(June 25, 2024 at 4:46 am)BrianSoddingBoru4 Wrote: I like to think that there's a difference between using racist language and simply saying words with a racist connotation. Consider the following hypothetical post:
'Mark Twain's classic Huckleberry Finn contains 219 uses of [the n-word], which means Twain was a filthy, degenerate [n-word] lover.'
The first clause is a simple statement of a literary fact and is clearly not using the word as a slur.
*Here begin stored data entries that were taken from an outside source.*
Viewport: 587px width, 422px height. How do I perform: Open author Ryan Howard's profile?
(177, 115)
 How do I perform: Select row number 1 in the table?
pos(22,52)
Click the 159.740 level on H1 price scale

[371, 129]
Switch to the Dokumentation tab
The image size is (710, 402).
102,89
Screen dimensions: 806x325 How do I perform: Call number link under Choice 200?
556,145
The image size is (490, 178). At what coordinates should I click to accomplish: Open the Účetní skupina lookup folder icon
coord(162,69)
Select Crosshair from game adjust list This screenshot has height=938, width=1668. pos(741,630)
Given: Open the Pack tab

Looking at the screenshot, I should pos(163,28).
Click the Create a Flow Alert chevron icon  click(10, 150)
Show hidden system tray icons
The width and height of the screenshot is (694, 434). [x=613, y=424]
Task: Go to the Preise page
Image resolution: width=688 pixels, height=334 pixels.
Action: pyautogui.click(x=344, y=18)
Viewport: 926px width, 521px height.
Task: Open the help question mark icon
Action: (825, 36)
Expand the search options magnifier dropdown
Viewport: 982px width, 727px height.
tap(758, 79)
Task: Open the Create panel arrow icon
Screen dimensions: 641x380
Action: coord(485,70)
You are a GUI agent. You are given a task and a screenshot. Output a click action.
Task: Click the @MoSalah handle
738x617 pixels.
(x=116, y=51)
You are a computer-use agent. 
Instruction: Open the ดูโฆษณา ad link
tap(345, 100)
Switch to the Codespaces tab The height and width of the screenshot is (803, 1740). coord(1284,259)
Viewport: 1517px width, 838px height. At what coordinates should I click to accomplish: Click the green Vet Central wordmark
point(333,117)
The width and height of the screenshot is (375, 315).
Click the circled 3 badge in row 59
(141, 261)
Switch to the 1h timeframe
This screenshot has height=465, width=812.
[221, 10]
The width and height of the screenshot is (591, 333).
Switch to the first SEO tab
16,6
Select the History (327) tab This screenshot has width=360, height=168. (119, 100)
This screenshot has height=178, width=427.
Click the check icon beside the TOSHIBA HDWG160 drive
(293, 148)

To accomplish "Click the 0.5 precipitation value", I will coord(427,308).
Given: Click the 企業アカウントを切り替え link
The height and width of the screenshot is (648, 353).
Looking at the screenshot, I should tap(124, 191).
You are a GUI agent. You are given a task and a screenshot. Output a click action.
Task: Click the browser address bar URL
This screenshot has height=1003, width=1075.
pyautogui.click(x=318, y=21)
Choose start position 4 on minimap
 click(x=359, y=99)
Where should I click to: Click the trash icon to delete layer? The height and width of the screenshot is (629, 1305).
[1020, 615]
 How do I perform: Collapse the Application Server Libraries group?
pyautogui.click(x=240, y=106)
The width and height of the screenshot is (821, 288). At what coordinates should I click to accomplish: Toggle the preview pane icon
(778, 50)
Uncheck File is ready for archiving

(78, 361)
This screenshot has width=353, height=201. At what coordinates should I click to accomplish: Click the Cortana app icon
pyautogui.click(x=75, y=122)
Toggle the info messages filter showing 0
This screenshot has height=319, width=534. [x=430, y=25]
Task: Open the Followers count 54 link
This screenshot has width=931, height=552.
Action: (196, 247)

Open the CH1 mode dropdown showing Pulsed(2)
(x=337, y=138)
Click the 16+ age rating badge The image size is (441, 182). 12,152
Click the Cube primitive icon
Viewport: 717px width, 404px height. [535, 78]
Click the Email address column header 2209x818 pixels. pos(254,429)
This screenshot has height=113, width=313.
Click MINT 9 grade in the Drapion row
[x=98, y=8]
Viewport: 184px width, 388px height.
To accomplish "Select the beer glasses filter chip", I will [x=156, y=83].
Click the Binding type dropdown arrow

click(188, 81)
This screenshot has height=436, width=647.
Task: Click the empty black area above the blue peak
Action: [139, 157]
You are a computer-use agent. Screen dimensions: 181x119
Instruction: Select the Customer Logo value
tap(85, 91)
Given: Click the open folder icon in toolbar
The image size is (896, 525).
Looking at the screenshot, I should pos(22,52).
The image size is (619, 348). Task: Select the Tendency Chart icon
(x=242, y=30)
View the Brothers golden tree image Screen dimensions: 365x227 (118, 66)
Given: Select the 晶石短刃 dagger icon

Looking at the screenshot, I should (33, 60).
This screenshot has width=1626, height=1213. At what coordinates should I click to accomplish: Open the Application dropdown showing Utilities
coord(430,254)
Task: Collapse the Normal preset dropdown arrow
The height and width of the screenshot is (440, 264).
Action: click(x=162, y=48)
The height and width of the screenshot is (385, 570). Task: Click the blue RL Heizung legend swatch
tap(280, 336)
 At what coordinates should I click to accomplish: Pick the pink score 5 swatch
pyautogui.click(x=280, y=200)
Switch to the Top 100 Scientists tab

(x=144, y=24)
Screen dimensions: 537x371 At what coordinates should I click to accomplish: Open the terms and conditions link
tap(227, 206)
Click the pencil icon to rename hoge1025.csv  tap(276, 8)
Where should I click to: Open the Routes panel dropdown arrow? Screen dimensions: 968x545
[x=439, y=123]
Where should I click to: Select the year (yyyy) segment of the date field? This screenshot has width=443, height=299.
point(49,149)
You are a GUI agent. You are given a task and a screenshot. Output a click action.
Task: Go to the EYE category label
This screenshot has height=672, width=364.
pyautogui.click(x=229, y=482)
I don't think it can be argued that the second clause is so innocuous.
This is the chief source of my issue with the rule as it stands, but I don't see any way round it.
Boru
I read The Adventures of Tom Sawyer and also Huckleberry Finn (un-PC versions) to my son when he was around 9. I used the use of language as a teaching moment, explaining to him that they were written in another time and about another time and explained why certain words were no longer acceptable.
I'll add that husband was raised in the dirty south and he frequently threw around the 'n' word as well as tending to refer to women as bitches. I learned from being around his family and around the people we lived among that this was something that was commonplace. Because of my kids not being raised in that way I worked hard to erase those words from his regular vocabulary. He may still talk like that out among the "boys" but he knows it's not acceptable around me or my kids or grandkids. Again, a teaching moment.